Why does a George P., Chelsea, Beau Biden, Joe Kennedy III presidential sweepstakes feel so inevitable? There were plenty of other, less perspicacious assessments of the Bush legacy on the occasion of W’s presidential library opening in Dallas. Josh Bolten, Bush’s chief of staff in the second term, defended his economic record – two off-the-books, badly managed wars and more of the deregulation that led to toxic derivatives, government bailouts and a near collapse of the whole economy – saying it “really wasn’t so bad”.
Former Bush staffers and some on the right defended him in the usual debates: Was he the Decider or the Dupe? Was he smart or simplistic? The latter question is really beside the point in Washington, the capital of smart people doing dumb things.
W’s presidency will go down in infamy because he ignored Katrina and the Constitution and cherry-picked intelligence with Tony Blair to build up a faux case for invading Iraq. That is why the three Democratic presidents who talked at his library’s dedication had to cherry-pick their topics, focusing mostly on W’s good work on Aids in Africa.
Though he presents himself as the Batman of anti-terrorism, W ignored the warning that Osama was going to strike and didn’t catch him dead or alive. He failed to fix the egregious problems of agencies co-ordinating watch lists and dropping the ball on information about terrorist suspects, which flared again in the Boston bombings.
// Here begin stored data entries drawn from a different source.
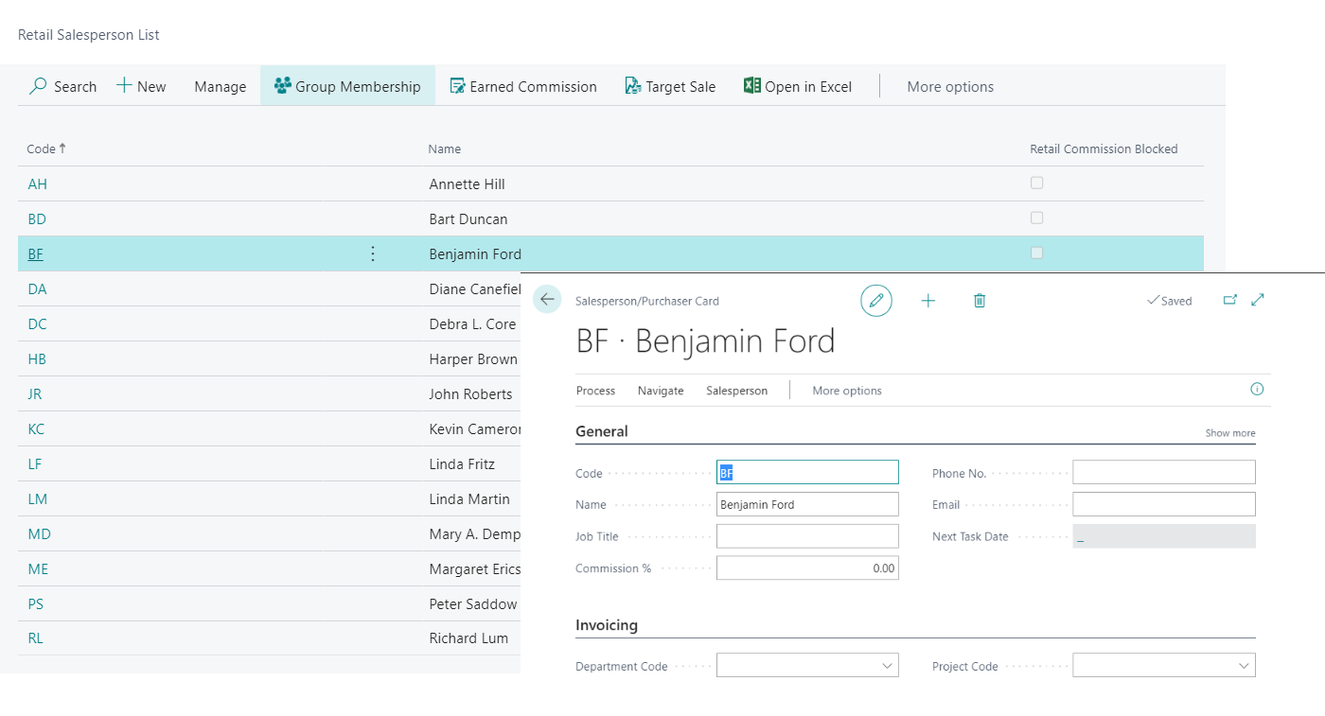Click the New plus icon in list toolbar

point(125,86)
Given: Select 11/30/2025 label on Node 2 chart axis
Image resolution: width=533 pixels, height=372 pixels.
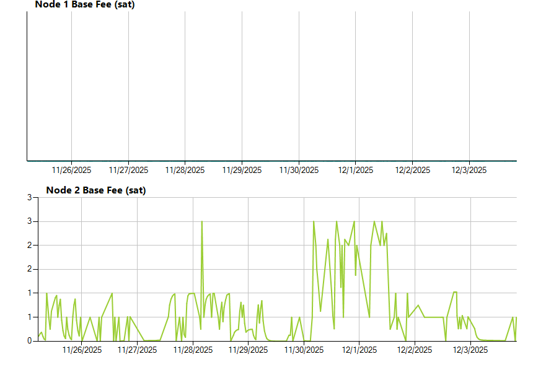Looking at the screenshot, I should (x=304, y=350).
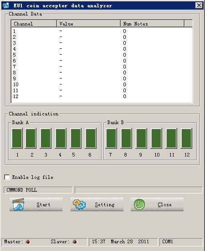Click the Slaver red status LED
The height and width of the screenshot is (251, 205).
(x=75, y=242)
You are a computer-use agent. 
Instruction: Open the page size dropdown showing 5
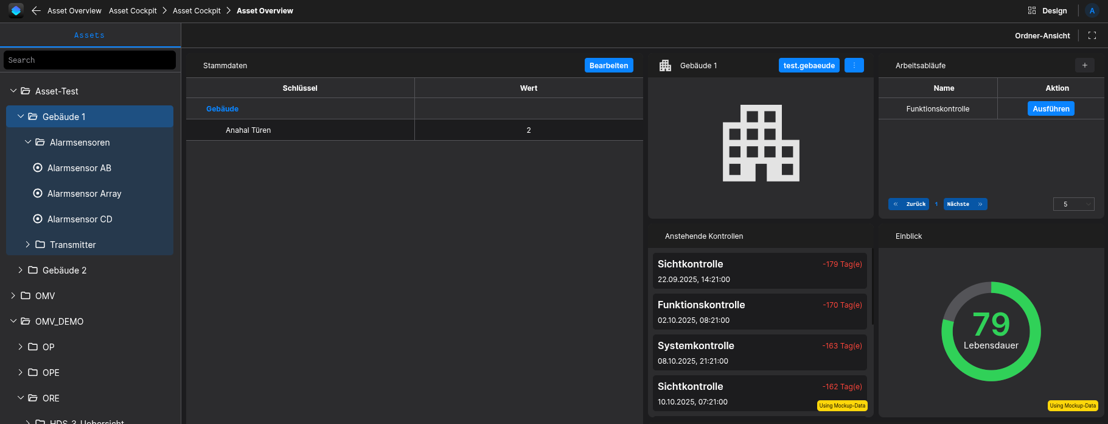(1074, 204)
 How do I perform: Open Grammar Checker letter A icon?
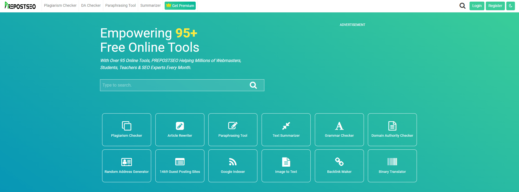pos(339,126)
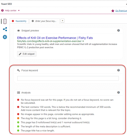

W and other Bush officials continue to say they could not have known that Saddam had no WMD. I’m now told that Saddam sent word through the Saudis to the Bushies over and over that he had no WMD and was only blustering to keep his nemesis in the neighbourhood, Iran, at bay.
Dick Cheney and Donald Rumsfeld weren’t looking for the truth, and they weren’t hitting the pause button the way President Obama is with Syria right now, sensitive to the quicksand nature of the region. They simply wanted to blast some Arabs and Saddam was a weak target, just as W was a weak president, easily led wherever Cheney and his co-conspirator Rummy, along with their bellicose band of neocons, wanted to take him.
Obama and others praised him last week as “comfortable in his own skin”. That’s absurd. People who are comfortable in their own skin don’t shape their lives and actions so self-consciously, and often self-destructively, on another. W veered between aping his father and doing the opposite of his father. Pressed by Charlie Rose on CBS This Morning , he reiterated the unfathomable fact that he went to war with the same dictator that his father did, without ever seeking his dad’s counsel. “He knows,” W said of his father, “that each presidential decision requires advice from people who have studied an issue.” That’s quite a rationalisation. Who, after all, has studied the issue more closely than another president who decided against invading Baghdad?
Sadly, no one in W’s inner circle studied the issue. As Colin Powell has noted, there was no proper debate or meeting of the National Security Council before the invasion. W went to war on body language, manipulated by the war-mongering gargoyles who would also bring us torture, domestic spying and secret prisons.
“I can’t remember a specific incident where I called up and said, ‘What do I do?”’ W said about getting advice from his level-headed dad. That’s the shame of it.